-- Exercise inputs follows --

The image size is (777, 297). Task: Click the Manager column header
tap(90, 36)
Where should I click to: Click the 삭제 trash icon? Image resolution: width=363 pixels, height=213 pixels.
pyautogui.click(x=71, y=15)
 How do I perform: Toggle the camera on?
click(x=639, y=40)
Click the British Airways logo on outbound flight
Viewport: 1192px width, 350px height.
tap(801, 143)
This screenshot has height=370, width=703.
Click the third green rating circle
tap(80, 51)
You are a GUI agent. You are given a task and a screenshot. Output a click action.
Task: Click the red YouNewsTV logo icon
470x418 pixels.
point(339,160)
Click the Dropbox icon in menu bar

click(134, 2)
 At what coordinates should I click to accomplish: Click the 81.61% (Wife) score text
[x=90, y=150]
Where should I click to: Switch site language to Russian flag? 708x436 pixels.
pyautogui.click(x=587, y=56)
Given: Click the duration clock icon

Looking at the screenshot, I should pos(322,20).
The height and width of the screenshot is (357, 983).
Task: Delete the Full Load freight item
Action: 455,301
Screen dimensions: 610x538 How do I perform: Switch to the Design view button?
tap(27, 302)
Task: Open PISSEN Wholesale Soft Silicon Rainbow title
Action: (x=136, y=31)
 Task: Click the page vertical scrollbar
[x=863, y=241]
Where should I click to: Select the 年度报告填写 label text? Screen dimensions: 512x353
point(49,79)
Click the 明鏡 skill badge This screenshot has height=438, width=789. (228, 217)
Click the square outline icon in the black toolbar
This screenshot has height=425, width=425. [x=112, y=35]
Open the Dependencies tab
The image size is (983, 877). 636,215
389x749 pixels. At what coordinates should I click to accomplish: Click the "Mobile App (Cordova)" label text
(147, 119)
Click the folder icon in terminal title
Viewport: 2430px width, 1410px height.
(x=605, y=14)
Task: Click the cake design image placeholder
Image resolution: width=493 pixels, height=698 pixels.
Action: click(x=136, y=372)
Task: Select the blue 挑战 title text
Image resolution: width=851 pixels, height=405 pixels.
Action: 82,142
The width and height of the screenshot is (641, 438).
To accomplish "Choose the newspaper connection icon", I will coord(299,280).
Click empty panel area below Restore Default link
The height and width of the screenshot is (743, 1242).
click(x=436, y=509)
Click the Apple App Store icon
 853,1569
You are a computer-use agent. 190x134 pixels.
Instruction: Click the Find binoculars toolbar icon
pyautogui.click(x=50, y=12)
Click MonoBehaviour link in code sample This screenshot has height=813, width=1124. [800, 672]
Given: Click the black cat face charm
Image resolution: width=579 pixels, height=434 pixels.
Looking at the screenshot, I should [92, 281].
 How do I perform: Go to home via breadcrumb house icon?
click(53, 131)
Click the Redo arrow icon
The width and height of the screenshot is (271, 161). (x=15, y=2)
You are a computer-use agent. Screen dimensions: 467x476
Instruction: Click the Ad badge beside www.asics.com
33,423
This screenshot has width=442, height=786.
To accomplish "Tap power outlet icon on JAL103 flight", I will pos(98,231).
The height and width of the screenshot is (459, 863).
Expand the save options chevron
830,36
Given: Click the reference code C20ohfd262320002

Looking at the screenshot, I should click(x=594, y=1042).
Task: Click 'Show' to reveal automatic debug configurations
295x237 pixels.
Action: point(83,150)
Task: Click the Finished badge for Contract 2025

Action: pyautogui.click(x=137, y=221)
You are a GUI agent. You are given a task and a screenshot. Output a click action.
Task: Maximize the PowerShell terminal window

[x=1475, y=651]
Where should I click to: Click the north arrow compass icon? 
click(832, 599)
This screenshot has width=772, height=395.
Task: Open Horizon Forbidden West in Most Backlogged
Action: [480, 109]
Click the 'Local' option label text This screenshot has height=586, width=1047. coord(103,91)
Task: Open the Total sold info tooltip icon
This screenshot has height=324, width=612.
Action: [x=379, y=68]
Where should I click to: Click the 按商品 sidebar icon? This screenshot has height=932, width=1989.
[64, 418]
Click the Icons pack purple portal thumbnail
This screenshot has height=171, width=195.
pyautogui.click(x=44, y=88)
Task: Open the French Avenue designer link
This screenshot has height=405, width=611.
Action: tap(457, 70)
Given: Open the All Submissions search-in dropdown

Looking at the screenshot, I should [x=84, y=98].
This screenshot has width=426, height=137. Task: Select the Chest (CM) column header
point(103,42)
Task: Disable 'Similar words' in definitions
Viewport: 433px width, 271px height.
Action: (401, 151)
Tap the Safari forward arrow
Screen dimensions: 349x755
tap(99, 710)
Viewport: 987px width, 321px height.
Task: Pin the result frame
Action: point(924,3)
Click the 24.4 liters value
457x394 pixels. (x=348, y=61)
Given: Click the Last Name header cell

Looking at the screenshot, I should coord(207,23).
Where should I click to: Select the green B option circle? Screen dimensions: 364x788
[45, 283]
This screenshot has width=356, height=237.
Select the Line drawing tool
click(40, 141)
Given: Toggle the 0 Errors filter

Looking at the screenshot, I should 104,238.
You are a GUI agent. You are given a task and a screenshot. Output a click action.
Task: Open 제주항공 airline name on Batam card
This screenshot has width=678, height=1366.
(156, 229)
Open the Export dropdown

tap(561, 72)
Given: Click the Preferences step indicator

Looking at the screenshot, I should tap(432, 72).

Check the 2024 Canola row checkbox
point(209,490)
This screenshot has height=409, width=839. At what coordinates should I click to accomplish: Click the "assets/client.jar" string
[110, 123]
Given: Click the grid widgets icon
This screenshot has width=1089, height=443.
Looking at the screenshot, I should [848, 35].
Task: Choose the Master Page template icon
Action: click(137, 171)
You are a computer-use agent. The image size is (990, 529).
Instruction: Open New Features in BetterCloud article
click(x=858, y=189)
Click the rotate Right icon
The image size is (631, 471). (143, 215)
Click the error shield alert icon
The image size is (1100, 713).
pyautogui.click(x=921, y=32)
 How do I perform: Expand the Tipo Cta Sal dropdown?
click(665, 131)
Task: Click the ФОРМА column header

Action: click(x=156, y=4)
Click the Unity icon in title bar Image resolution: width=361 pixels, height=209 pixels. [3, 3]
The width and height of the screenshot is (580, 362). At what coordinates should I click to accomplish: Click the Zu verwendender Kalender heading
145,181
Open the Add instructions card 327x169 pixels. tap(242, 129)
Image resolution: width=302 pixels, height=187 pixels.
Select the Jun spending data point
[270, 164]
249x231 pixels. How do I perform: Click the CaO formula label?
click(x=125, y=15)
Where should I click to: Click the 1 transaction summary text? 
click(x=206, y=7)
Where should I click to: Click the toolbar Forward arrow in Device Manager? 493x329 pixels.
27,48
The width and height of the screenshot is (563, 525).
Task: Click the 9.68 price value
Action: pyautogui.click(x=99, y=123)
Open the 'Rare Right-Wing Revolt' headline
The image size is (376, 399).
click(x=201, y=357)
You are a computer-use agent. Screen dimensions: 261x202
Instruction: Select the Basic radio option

-- Exercise inputs concluded --

• [Exercise brief] Search the records for the string "agent" and return every line in which it occurs.

• [Solution to the problem]
You are a GUI agent. You are given a task and a screenshot. Output a click action.
You are a computer-use agent. 190x134 pixels.
You are a computer-use agent. Screen dimensions: 467x476
You are a GUI agent. You are given a task and a screenshot. Output a click action.
You are a GUI agent. You are given a task and a screenshot. Output a click action.
You are a computer-use agent. The image size is (990, 529).
You are a computer-use agent. Screen dimensions: 261x202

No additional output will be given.